1. **Simplify the numerator, $\sqrt{150 a^{3}}$:**
* Let's find pairs of numbers for 150: $150 = 2 \times 3 \times 5 \times 5 = 2 \times 3 \times 5^2$.
* So, $\sqrt{150} = \sqrt{5^2 \times 6} = 5\sqrt{6}$.
* For $a^3$, we can write $\sqrt{a^3} = \sqrt{a^2 \times a} = a\sqrt{a}$.
* Putting these together, $\sqrt{150 a^{3}} = 5a\sqrt{6a}$.

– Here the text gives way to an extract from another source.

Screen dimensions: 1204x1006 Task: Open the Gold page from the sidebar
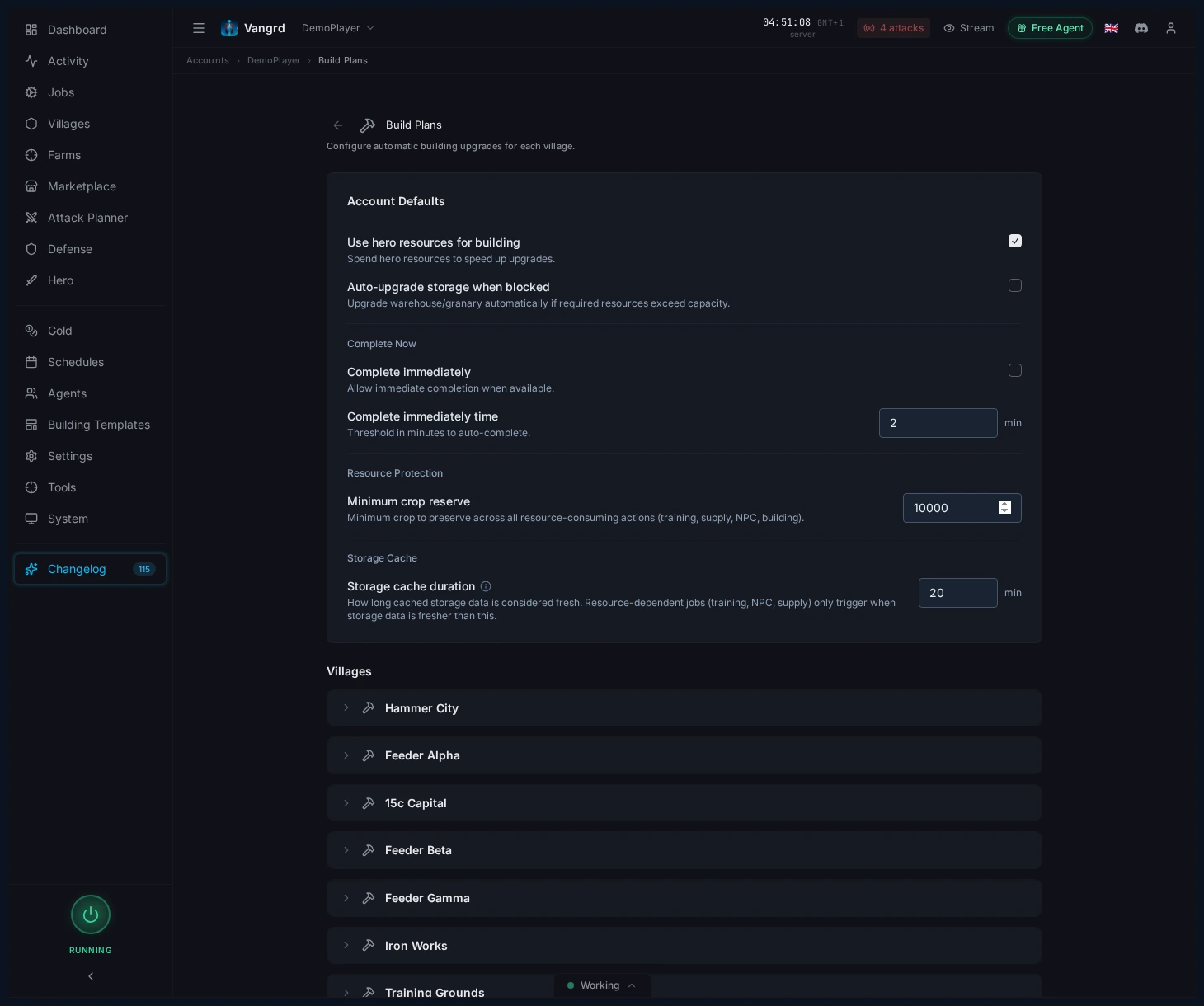point(59,331)
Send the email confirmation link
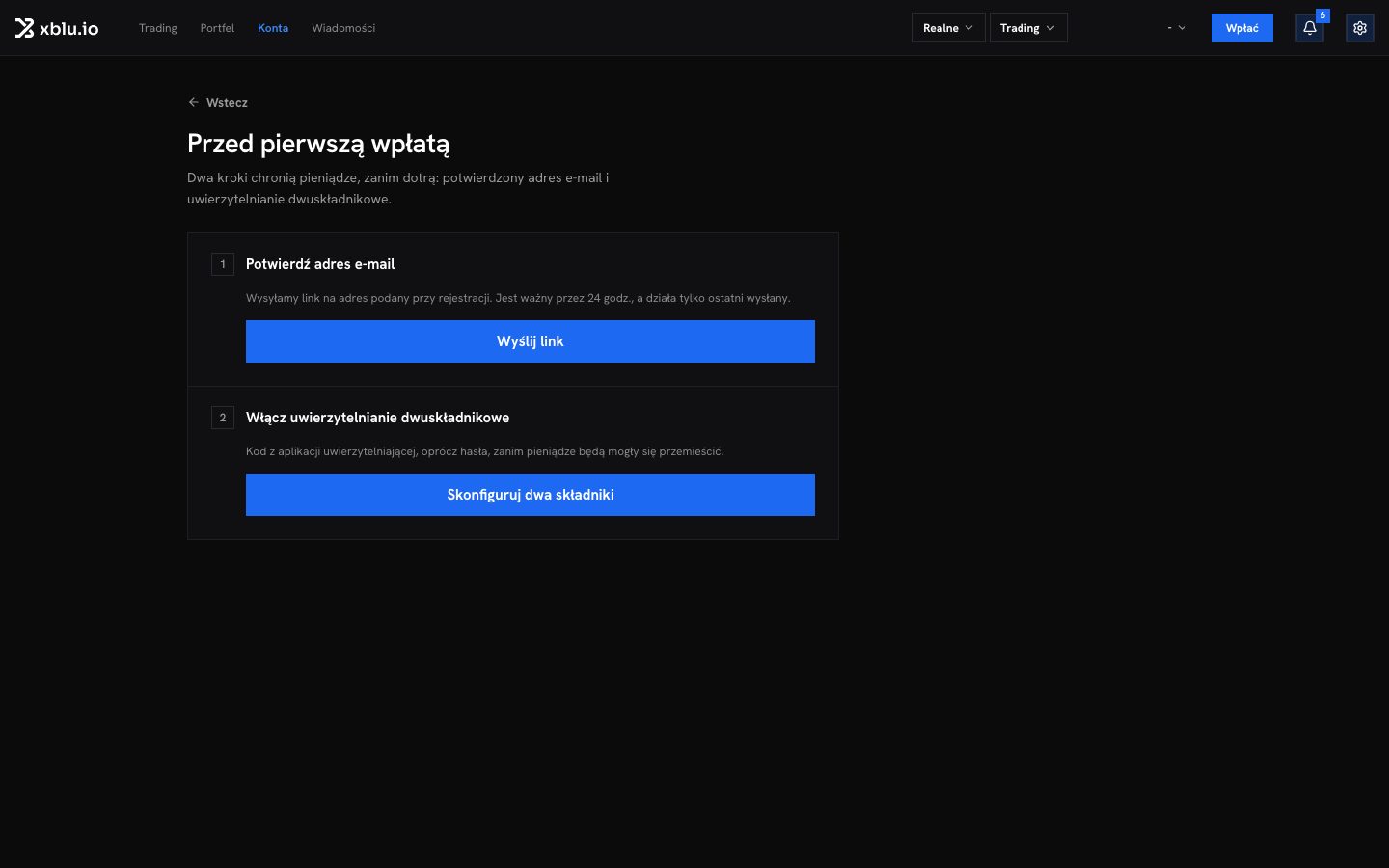The width and height of the screenshot is (1389, 868). click(x=531, y=341)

2. **Simplify the denominator, $\sqrt{b^{5}}$:**
* For $b^5$, we can write $\sqrt{b^5} = \sqrt{b^4 \times b} = b^2\sqrt{b}$.

3. **Put the simplified parts back into the fraction:**
* Now our expression looks like this: $$-\frac{5a\sqrt{6a}}{b^2\sqrt{b}}$$

4. **Rationalize the denominator:**
* To get rid of the square root in the denominator ($\sqrt{b}$), we multiply both the top and bottom of the fraction by $\sqrt{b}$.
* $$-\frac{5a\sqrt{6a}}{b^2\sqrt{b}} \times \frac{\sqrt{b}}{\sqrt{b}}$$
* Multiply the numerators: $5a\sqrt{6a} \times \sqrt{b} = 5a\sqrt{6a \times b} = 5a\sqrt{6ab}$.
* Multiply the denominators: $b^2\sqrt{b} \times \sqrt{b} = b^2 \times b = b^3$.

5. **Write the final simplified expression:**
* $$-\frac{5a\sqrt{6ab}}{b^3}$$